This is not liberal; in the very deepest and best sense, it is profoundly conservative.
We have children because they make us human. Throughout my teens and twenties, I often went for years without being deeply moved. My friends called me even-keeled or unflappable, but the truth is that I almost never felt—really felt—anything at all. Not joy, not sorrow, not anger or hurt or fear. This might sound like a good thing. It was not. Every few years my heart would return to me, and for no apparent reason I would find emotions falling down like spring rains on parched soil. I was always relieved to feel connected again, vulnerable, alive—but then the season of feeling would fade and would leave me impassive again.
That changed when I learned we were having a girl. Perhaps there is something especially sweet in the father-daughter relationship, or perhaps it was just that the image of my child became concrete. Whatever the reason, I spent the remainder of the day staring at the ultrasound photo and downloading father-daughter songs in a joyous tearful mess.
Blessedly wounded, I never recovered.
Gods, yes, read the whole thing.
I am on record in many places as supporting a woman’s right to have an abortion, at least for the first two trimesters. That has not changed since I abandoned my unthinking, unreasoned liberalism over a decade ago. It’s none of the government’s damn business.
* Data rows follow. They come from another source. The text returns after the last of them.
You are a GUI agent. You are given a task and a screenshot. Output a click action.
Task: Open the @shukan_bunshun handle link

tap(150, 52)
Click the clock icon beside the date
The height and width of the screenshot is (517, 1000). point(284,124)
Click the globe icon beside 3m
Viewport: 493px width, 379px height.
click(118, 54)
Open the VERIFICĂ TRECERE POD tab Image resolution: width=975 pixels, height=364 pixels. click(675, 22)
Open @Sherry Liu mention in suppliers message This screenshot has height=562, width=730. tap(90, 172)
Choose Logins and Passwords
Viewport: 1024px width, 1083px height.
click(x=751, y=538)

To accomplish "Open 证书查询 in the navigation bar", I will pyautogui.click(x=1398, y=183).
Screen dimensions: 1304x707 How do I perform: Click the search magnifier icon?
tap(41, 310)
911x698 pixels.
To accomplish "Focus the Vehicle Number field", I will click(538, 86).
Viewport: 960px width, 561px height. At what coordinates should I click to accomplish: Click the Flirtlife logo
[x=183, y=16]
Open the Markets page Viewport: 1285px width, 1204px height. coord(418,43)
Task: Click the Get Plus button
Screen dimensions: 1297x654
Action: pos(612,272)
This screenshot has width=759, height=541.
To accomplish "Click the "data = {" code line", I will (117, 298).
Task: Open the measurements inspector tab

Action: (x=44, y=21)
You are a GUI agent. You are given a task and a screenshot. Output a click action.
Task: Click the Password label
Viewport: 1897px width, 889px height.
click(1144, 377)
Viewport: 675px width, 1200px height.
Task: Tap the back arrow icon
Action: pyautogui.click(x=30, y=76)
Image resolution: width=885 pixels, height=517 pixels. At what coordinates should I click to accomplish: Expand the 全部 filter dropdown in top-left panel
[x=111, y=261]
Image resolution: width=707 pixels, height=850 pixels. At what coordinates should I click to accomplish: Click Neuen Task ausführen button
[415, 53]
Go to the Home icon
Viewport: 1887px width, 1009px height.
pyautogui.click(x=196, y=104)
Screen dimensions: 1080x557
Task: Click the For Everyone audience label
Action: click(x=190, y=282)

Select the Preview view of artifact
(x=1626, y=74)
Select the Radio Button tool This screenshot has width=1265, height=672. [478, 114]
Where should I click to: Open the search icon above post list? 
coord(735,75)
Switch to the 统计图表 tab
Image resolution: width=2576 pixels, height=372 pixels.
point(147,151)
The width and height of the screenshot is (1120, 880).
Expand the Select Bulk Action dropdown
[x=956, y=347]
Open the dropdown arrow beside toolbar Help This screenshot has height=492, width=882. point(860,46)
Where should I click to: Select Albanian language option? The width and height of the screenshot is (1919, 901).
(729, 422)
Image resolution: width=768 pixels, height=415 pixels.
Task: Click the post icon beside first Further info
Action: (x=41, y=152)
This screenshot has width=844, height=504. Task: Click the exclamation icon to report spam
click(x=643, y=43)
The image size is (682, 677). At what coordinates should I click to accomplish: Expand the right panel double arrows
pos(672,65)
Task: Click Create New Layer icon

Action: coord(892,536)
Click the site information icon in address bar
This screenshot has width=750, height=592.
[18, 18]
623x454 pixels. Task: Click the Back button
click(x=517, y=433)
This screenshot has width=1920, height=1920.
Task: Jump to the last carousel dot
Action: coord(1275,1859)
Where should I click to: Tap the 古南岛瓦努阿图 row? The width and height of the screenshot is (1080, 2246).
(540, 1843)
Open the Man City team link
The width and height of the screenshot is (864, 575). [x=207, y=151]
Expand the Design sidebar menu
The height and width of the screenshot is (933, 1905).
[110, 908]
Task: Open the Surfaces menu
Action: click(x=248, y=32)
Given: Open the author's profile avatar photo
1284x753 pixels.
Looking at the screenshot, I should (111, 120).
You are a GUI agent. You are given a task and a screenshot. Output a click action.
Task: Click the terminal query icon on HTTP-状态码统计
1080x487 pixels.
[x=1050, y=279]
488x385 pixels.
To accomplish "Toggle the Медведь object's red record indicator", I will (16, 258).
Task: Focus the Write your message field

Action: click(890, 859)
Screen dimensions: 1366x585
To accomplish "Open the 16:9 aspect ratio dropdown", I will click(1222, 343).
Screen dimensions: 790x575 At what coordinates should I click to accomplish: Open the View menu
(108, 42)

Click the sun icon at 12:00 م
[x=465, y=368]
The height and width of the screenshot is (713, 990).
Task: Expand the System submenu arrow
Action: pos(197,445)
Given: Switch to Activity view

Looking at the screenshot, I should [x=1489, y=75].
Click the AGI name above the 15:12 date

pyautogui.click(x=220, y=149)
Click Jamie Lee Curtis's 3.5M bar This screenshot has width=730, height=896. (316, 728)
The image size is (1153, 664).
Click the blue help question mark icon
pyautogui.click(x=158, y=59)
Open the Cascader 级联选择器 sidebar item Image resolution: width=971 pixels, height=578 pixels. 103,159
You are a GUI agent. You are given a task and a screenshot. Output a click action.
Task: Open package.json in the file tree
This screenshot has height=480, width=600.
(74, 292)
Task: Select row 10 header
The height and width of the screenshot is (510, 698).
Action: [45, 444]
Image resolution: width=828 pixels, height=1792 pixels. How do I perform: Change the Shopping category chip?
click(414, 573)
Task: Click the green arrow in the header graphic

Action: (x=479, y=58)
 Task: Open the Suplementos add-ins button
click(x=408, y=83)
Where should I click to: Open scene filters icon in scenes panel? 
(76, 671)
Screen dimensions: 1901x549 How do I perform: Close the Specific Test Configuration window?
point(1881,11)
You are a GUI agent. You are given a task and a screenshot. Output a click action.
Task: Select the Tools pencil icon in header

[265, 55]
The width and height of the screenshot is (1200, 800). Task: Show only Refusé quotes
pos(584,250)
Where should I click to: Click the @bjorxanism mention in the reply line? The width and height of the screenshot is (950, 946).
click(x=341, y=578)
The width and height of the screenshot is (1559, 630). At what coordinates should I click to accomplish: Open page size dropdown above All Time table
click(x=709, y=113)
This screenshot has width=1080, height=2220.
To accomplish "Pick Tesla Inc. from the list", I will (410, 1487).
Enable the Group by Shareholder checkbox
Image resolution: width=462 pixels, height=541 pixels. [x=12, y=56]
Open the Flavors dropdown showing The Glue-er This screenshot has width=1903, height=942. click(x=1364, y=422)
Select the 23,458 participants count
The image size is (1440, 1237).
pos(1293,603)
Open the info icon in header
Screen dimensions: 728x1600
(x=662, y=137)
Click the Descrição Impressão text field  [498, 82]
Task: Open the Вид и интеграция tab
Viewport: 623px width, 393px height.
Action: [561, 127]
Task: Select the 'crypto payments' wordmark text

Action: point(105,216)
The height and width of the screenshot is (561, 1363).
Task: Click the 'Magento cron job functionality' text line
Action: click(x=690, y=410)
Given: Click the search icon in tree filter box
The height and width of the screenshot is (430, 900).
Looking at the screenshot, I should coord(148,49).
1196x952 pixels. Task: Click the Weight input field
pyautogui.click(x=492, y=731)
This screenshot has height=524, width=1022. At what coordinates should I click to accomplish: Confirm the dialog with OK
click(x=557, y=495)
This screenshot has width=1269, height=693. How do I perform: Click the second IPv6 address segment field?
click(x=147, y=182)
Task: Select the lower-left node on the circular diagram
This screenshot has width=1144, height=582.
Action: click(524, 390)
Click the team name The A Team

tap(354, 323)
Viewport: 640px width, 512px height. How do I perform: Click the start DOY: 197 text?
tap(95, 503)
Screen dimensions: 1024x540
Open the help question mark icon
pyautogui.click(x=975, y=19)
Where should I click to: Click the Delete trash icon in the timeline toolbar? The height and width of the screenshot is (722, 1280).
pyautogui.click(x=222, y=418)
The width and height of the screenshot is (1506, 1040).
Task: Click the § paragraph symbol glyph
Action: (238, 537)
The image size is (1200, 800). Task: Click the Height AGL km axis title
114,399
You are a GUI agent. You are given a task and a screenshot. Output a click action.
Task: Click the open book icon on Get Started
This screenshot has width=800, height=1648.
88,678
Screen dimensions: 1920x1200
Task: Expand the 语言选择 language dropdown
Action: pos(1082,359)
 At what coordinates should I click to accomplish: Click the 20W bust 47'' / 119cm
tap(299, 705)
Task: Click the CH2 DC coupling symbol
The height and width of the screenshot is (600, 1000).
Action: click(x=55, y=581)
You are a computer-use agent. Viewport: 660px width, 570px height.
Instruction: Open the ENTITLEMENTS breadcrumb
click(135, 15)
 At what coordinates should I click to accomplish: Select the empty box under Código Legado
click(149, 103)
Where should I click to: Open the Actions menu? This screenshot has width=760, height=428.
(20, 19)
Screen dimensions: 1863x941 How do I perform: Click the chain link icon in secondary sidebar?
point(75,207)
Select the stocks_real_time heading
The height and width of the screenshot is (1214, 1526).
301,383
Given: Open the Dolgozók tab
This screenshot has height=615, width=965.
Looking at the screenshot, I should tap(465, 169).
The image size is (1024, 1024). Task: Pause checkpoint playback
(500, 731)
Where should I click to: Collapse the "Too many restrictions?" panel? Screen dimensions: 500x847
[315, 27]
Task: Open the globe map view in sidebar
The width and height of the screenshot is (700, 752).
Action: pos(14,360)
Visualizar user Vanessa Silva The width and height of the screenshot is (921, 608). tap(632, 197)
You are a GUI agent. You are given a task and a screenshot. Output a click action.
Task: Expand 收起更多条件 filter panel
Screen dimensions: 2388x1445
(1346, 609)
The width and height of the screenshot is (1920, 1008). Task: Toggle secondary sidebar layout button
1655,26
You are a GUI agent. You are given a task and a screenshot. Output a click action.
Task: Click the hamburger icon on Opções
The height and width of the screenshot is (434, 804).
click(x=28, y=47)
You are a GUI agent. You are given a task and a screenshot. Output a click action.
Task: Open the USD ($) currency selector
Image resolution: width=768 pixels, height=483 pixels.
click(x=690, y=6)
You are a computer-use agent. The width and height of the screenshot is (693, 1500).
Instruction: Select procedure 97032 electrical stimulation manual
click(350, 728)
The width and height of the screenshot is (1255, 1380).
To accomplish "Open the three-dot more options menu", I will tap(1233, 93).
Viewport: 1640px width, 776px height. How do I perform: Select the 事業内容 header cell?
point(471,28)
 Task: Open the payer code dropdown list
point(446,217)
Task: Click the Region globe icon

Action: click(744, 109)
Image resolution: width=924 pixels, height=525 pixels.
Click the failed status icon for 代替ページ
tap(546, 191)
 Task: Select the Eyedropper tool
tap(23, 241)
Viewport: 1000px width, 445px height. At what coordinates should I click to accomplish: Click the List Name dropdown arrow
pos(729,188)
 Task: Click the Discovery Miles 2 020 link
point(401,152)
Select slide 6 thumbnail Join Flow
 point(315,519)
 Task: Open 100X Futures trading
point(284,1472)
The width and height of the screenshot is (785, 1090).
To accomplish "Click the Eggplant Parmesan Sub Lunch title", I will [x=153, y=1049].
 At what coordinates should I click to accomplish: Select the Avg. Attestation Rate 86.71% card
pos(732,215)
But Dr. Dalrymple here illuminates what is wrong with the abortion rights movement, something I saw at the time but didn’t know how to talk about or even think about: it positively defends, even celebrates, the taking of innocent life as a good thing. It insists that children are a burden, that they are links in the evil chains that men use to enslave women to the patriarchy.
I am childless, as are some of my friends. And we lament that, for one reason or another, we lack some crucial qualification for parenthood. At the root, though, is a deadly smugness: we were smart enough to realize that our lives would be better without children.
My generation somehow convinced ourselves that we should pursue with great zeal the principle that our ideas and ideals were so great, so perfect, that we should impose them on everyone around us by fiat and force.
I will not dwell here on those of us who insist that there are enough people already, that there’s something wrong with having or even wanting to have children. They will self-select themselves out of the gene pool.
As will the rest of us, too self-centered and lazy to do the one thing that is naturally given to us to transmit our ideas, our values, our hopes and dreams to the future.
And we are a poor, miserable, dead-end lot.